Can You Put Your Girlfriend on Your Health Insurance?
Explore how to add a non-spousal partner to your health insurance. Understand eligibility, necessary documentation, and important tax implications.
Explore how to add a non-spousal partner to your health insurance. Understand eligibility, necessary documentation, and important tax implications.
Understanding who can be included on a health insurance policy is a common concern. While coverage for legally married spouses and children is generally straightforward, the eligibility of non-spousal partners, such as a girlfriend, can involve more intricate considerations. Adding a girlfriend depends on the plan, employer policies, and state regulations.
Most health insurance plans cover legally married spouses and dependent children. Children, including biological, adopted, or step-children, are eligible up to age 26 under federal guidelines.
While a girlfriend is not automatically eligible for health insurance coverage like a spouse, specific pathways exist for inclusion. One common avenue is through a domestic partnership, a legally recognized relationship that grants some rights and benefits similar to marriage. Domestic partnership definitions vary by state, employer, and insurer. Some employers, especially larger organizations, extend benefits to non-spousal partners based on internal policies, often requiring an affidavit or similar documentation.
Common-law marriage is another possibility in states where couples are considered legally married without a formal ceremony if they meet specific criteria, such as holding themselves out as married and intending to be married. If a couple qualifies as common-law married, the girlfriend is considered a spouse for insurance purposes. Individual market plans follow state laws for domestic partnerships or common-law marriage, but typically exclude other non-spousal partners.
To establish eligibility for non-spousal partner coverage, specific information and documentation are required to prove a qualifying relationship. A common requirement is an Affidavit of Domestic Partnership, a sworn statement signed by both partners affirming their relationship meets defined criteria. This affidavit requires partners to attest they are at least 18 years old, not married to anyone else, and share a mutual commitment similar to marriage.
In addition to the affidavit, proof of shared residency is requested, including documents such as joint utility bills, shared lease agreements, mortgage statements, or driver’s licenses showing the same address.
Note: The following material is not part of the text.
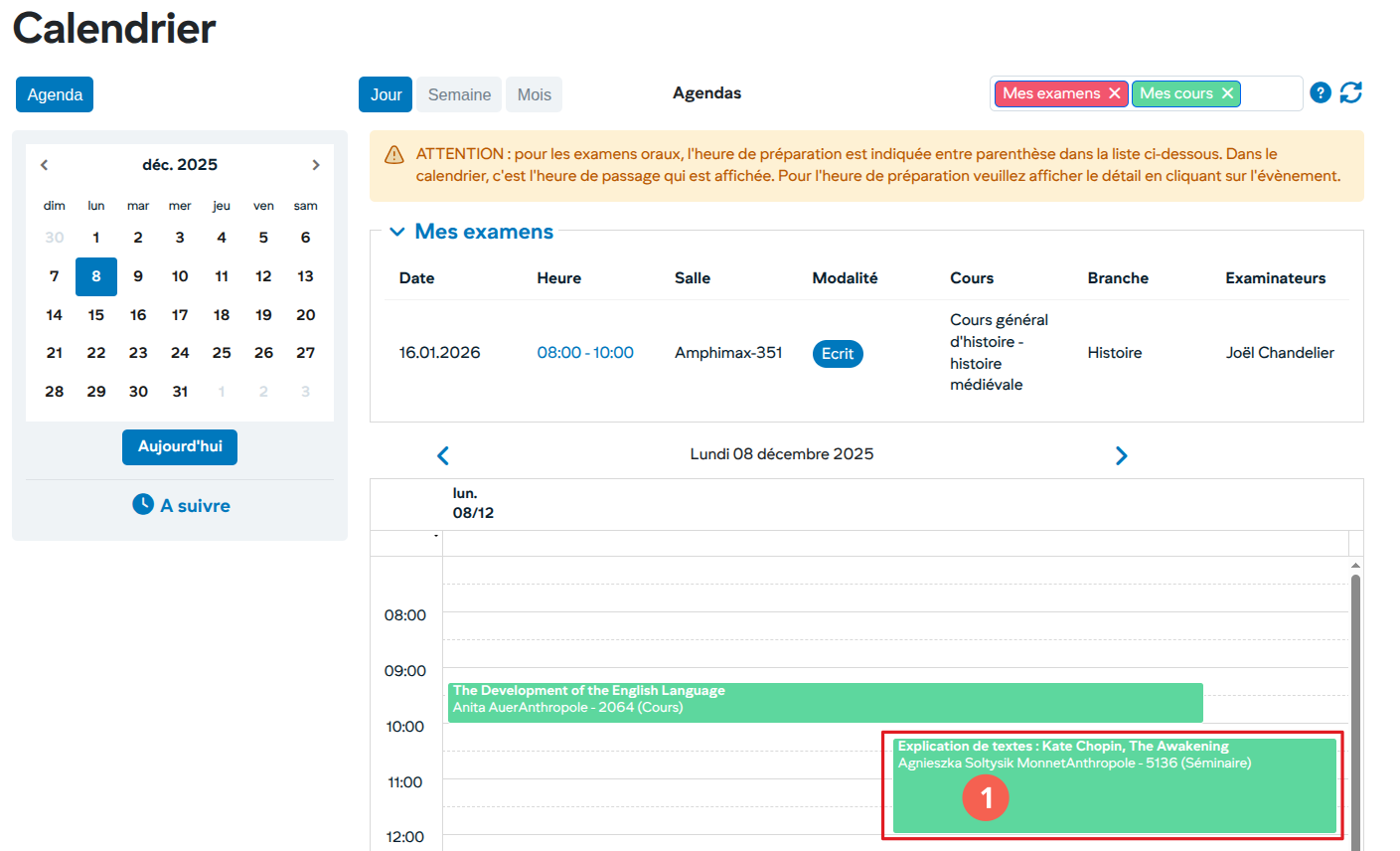The height and width of the screenshot is (851, 1400).
Task: Open The Development of the English Language event
Action: pyautogui.click(x=825, y=702)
Financial interdependence is also crucial, demonstrated through joint bank accounts, shared credit cards, naming each other as beneficiaries on life insurance or retirement accounts, or mutual powers of attorney. These documents demonstrate the relationship’s established nature and are necessary for forms from an employer’s human resources department or the insurance carrier.
Once necessary information and documentation are gathered, adding a non-spousal partner to a health insurance plan occurs during specific enrollment periods. The most common time is during the annual open enrollment period, when employees can change benefits. Alternatively, a qualifying life event (QLE) may trigger a special enrollment period, allowing for changes outside of open enrollment.
Examples of qualifying life events include gaining a dependent through marriage or partnership, or a change in the partner’s employment status that results in loss of coverage. After a QLE, there is a limited timeframe, often 30 or 60 days, to submit the documentation. Submission methods vary, but involve submitting forms through an employer’s HR portal or directly to the insurance carrier. Following successful submission and approval, confirmation of enrollment and new insurance cards are issued.
A significant financial implication arises if the non-spousal partner is not considered a tax dependent by the Internal Revenue Service (IRS). If the partner does not meet the IRS’s qualifying child or qualifying relative tests, the value of employer-provided health insurance coverage for that partner may be considered taxable income to the employee. This is referred to as “imputed income.”
The fair market value of the employer’s contribution towards the non-dependent partner’s coverage is added to the employee’s gross income, increasing their taxable earnings and potentially their tax liability. For instance, if an employer contributes $5,000 annually for a non-dependent partner’s coverage, that $5,000 is added to the employee’s taxable income. This amount is subject to federal and state income taxes, as well as FICA (Social Security and Medicare) taxes. Consulting a tax professional is advisable for specific tax implications.